Nicky Silver is part of a distinguished lineage of comic queer theater. A former actor and performance artist, he wrote a play called Wanking 'Tards that the gifted writer-director David Greenspan staged Off-Off-Broadway. He's since written half a dozen plays whose bright surfaces and savage humor call to mind Chris Durang, Harry Kondoleon, and their progenitor Joe Orton. Many of his plays have premiered at Washington's Wooly Mammoth Theater, where Ortonesque laugh-where-it-hurts comedies are the house brand. Despite his personality and pedigree, though, Silver hasn't yet demonstrated the stark originality of any of the writers I just mentioned.

His latest play The Food Chain may be his most conventional and least interesting. It's certainly his most derivative. I felt like one of those pedantic queens who sit in the cinema reciting along with All About Eve, but I couldn't help spotting the nightmare shrink from Beyond Therapy, the bisexual Fatal Attraction triangle from Christmas on Mars, the nonspeaking hunk from Richard Greenberg's The Maderati, and the fat-boy body-hatred patented by Albert Innaurato in his grotesque masterpiece The Transfiguration of Benno Blimpie. Even the spectacle of Tom McGowan in a fatsuit talking a mile a minute has been seen before, in the short-lived Broadway weirdness La Bete. Borrowing is a fine tradition in itself when it spurs fresh thoughts, but here Silver merely seems to be shuffling familiar comic types. There's nothing as outrageous as the designer mom in Fat Men in Skirts who orders her son, the only other survivor of a plane crash, to cut off a nun's arm for dinner. But then plays like that don't usually get the kind of handsome commercial production that The Food Chain is getting at the Westide Arts Theater.

My friend Keith Hennessy, the fine San Francisco performance artist, was in town, so he went with Sarah and me to Troilus and Cressida in Central Park. Keith confessed he'd only seen a few Shakespeares onstage and found the plays impossible to read. I agreed that they're hard to read. "Why don't critics admit that?" he lamented. "The reviews always pretend that everybody knows these plays by heart." T&C, which I'd never seen nor read, is one of the toughest and most rarely produced. Now I know why.

Surely Shakespeare's most perverse play, it trots out all the major figures from the Trojan War -- Helen and Paris, Agamemnon and Cassandra, Achilles and Patroclus, to name a few -- as subsidiary characters in a bizarre, jerry-rigged, and ultimately inconsequential romance between two ordinary Trojan kids who couldn't care less about the war inspired by the abduction of their hometown supermodel. Imagine When Harry Met Sally set in Sarajevo. It's much more fascinating to ponder the Bard's perversity than to sit through the show.
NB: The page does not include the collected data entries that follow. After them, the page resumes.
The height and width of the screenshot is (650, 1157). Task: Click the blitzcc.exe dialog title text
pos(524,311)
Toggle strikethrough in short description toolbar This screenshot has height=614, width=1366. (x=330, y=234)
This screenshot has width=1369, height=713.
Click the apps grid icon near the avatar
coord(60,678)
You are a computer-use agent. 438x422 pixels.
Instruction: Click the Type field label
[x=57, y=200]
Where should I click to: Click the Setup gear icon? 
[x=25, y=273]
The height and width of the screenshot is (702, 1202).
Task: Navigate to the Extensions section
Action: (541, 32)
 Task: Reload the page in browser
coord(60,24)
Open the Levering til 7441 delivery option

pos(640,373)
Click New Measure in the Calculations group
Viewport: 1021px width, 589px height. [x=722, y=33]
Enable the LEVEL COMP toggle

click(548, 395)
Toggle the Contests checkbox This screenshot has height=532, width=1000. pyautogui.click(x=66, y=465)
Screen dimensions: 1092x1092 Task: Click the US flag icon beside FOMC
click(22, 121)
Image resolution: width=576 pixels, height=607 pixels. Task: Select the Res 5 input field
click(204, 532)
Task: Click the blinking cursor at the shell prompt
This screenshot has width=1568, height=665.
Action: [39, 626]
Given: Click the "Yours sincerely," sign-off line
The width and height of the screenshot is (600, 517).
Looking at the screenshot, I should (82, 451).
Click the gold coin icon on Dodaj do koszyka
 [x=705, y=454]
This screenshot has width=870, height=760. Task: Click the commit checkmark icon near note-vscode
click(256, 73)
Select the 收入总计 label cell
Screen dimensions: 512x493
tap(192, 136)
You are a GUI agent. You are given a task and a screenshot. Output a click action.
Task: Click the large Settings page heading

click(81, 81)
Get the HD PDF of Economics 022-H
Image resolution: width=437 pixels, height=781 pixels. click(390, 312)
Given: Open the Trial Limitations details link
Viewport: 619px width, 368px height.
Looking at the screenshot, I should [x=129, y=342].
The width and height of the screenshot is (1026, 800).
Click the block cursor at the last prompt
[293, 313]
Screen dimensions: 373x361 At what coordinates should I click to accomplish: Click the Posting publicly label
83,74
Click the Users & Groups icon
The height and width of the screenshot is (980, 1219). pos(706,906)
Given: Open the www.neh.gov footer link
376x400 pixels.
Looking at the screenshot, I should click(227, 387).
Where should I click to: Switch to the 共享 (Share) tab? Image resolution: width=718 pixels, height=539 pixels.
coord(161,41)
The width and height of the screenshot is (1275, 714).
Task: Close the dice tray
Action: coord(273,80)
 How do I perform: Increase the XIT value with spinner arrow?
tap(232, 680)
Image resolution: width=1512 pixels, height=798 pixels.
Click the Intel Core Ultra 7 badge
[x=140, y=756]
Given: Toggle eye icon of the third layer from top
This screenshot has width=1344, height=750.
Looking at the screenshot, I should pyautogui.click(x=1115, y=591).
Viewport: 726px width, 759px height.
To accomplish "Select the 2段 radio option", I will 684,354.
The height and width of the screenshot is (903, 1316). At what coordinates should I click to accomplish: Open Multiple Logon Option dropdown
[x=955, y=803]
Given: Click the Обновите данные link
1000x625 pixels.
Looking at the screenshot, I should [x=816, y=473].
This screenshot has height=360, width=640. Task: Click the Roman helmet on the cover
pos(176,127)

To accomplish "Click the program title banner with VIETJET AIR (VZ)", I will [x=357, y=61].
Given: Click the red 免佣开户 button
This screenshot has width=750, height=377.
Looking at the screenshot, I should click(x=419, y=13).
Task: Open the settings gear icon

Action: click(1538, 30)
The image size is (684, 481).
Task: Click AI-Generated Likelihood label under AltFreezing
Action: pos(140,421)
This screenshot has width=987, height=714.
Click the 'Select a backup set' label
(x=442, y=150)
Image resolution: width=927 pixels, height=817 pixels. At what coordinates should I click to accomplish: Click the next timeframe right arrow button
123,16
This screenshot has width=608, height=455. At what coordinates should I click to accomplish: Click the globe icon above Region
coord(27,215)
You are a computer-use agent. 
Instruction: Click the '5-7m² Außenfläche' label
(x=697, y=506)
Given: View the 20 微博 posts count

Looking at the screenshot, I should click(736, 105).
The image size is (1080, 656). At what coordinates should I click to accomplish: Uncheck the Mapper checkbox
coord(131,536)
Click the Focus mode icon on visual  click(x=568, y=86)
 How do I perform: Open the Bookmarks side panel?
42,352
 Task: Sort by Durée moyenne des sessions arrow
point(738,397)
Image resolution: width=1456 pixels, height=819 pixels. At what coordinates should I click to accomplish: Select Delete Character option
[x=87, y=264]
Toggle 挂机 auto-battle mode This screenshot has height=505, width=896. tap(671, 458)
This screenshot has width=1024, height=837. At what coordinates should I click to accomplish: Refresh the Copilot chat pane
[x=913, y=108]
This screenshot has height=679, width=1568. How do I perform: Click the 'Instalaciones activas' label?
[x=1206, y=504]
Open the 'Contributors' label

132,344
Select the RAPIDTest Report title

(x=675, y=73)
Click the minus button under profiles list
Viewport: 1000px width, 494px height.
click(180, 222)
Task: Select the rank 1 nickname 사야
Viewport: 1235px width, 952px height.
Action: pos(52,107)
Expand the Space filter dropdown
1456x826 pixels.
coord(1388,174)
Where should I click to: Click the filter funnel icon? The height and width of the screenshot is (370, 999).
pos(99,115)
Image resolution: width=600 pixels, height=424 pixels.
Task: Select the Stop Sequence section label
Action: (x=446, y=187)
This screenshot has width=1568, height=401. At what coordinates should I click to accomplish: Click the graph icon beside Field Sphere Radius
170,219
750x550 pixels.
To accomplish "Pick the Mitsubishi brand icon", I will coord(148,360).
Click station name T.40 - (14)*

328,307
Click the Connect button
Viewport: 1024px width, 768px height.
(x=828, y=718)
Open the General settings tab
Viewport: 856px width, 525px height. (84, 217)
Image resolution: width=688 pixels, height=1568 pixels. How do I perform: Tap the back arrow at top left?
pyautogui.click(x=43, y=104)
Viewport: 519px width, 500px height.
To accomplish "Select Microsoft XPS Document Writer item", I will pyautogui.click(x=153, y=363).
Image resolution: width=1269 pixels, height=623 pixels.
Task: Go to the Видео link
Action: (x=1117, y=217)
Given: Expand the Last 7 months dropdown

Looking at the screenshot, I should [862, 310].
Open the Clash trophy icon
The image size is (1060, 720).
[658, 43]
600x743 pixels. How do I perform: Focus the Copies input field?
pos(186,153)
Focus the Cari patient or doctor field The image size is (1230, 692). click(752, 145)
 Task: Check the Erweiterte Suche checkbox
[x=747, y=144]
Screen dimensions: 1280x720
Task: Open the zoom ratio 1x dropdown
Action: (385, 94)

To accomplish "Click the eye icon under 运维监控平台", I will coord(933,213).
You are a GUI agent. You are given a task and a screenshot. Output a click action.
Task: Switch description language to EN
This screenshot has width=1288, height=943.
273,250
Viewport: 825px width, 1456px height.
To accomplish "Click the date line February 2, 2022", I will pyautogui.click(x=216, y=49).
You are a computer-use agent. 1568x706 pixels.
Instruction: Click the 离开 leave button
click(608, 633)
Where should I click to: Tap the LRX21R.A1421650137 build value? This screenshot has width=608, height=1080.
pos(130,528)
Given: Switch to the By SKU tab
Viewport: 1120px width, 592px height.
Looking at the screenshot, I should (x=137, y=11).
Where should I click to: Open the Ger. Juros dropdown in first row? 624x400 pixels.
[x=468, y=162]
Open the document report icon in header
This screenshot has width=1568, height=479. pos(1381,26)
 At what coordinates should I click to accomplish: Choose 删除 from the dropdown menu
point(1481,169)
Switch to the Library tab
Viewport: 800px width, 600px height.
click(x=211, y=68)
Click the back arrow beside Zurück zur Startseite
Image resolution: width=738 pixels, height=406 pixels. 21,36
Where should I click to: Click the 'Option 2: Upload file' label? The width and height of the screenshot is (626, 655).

Mark Wing-Davey's messy take on a messy play is a chore, and it's hard to recommend it. The play does feature one of the few out gay relationships in Shakespeare; Achilles' rage at his lover's death is a turning point in the Trojan War. Here the fierce warriors of legend are presented as a pair of distasteful black fags, a coke-snorting slacker and the dreadlocked bimbo who follows him around slathering him with sunscreen.

The best reason to see this Troilus, though, is Stephen Spinella as Pandarus, who spends the whole play inexplicably playing matchmaker to the title characters. He starts off in a black wig that makes him look like a member of Ozzy Osbourne's backup group, he has to dance with a strap-on during an orgy at Helen's, and he winds up syphilitic with a crutch and a silver nose. Doesn't matter. He has such a magnificent voice and active intelligence that, on this sprawling landscape as throughout all seven hours of Angels in America, Spinella rules.